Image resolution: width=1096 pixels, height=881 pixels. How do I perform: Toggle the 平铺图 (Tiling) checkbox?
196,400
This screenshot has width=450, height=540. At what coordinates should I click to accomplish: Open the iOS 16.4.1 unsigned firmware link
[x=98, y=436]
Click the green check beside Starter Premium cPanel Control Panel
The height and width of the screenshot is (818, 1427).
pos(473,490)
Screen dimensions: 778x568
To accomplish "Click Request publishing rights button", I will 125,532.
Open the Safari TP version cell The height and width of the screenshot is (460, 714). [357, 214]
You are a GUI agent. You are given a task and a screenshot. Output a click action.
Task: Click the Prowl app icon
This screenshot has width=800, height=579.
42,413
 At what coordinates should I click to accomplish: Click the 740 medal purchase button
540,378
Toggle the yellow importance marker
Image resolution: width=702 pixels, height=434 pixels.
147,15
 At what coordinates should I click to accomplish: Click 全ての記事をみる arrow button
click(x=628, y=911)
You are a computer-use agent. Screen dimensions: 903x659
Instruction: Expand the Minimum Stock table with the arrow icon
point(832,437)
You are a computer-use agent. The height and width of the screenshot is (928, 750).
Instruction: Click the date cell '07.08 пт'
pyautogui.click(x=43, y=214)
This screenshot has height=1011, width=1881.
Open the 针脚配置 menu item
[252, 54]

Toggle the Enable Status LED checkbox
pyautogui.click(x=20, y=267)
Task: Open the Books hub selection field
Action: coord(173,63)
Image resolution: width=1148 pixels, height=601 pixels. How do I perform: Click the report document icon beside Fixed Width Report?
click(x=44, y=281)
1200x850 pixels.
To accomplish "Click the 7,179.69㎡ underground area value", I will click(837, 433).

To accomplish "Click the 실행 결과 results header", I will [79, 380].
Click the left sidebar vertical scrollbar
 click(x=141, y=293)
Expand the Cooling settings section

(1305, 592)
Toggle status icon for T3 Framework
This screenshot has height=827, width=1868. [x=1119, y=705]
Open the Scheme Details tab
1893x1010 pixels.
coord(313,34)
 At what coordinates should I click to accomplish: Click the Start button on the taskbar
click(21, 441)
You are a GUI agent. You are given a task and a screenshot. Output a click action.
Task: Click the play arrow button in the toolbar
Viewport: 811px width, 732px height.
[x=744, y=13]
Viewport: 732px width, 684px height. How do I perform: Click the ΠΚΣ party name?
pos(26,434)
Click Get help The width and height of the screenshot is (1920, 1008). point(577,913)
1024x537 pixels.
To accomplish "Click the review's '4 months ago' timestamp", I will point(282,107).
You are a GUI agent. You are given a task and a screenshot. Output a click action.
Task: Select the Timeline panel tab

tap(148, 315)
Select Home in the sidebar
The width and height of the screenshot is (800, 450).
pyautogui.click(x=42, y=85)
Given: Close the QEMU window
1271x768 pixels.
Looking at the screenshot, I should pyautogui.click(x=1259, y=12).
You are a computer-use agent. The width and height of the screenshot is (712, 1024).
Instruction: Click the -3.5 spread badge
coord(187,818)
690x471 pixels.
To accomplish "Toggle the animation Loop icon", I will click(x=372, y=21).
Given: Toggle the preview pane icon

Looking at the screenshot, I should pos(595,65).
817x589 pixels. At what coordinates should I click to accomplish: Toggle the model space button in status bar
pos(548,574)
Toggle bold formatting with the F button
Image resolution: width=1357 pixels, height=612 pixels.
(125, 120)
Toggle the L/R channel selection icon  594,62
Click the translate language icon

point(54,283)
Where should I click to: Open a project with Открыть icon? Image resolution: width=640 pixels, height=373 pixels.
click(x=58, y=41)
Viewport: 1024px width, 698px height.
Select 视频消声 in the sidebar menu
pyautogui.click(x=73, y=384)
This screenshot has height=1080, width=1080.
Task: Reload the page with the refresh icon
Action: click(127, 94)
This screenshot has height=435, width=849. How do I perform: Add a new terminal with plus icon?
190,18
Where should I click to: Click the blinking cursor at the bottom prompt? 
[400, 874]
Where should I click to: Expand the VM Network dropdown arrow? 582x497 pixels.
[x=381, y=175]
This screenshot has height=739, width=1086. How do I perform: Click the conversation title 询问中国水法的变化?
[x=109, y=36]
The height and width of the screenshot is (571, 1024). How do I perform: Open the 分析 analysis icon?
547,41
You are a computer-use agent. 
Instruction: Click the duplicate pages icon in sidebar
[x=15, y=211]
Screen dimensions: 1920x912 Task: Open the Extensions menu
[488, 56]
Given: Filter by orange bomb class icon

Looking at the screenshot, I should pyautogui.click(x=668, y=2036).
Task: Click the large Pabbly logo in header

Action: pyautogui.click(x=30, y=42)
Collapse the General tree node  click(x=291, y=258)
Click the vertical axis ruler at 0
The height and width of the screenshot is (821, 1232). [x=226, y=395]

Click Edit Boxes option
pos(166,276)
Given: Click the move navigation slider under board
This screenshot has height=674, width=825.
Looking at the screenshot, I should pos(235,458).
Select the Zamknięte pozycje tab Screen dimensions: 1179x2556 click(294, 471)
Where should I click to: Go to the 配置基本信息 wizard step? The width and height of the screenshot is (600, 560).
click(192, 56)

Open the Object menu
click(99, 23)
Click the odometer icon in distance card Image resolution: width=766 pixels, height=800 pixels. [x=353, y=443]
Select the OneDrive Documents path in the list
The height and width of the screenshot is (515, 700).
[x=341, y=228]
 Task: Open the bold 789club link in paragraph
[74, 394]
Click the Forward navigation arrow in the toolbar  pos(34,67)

________________

* Work required
Every line above that includes the word "navigation" should be listed.

* Finished task
Given: Click the move navigation slider under board
Click the Forward navigation arrow in the toolbar  pos(34,67)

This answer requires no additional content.